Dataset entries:
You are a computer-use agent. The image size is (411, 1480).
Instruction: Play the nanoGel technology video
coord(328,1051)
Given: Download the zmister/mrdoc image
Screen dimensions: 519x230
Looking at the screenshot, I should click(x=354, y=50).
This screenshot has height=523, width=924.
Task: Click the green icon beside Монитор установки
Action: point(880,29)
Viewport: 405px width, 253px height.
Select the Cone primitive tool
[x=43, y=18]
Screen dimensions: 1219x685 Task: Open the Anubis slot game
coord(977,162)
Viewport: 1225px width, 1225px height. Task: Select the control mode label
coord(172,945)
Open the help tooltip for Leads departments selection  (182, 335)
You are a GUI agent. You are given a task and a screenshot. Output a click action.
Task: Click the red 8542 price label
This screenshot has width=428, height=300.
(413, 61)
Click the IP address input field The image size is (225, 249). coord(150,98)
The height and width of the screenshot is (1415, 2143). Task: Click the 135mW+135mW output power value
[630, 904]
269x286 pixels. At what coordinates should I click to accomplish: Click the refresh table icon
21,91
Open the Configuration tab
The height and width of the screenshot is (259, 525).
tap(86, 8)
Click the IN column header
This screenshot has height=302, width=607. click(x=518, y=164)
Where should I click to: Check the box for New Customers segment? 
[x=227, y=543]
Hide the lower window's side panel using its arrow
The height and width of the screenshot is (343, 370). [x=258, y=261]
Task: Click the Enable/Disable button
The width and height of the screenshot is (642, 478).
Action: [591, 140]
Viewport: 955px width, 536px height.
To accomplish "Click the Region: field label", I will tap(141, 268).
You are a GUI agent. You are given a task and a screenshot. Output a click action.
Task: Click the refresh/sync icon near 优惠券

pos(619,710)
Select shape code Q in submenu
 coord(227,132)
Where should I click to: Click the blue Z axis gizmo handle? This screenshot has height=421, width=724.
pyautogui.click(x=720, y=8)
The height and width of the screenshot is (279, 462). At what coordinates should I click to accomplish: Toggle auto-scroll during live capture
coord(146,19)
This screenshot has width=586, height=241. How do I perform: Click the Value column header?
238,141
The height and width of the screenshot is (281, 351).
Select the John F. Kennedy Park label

WORK TO COMPLETE: Reproduce word for word the lines of the records above, beginning at the first and ending with the line where "Given: Download the zmister/mrdoc image" appears, and nothing past it.

ANSWER BOX:
You are a computer-use agent. The image size is (411, 1480).
Instruction: Play the nanoGel technology video
coord(328,1051)
Given: Download the zmister/mrdoc image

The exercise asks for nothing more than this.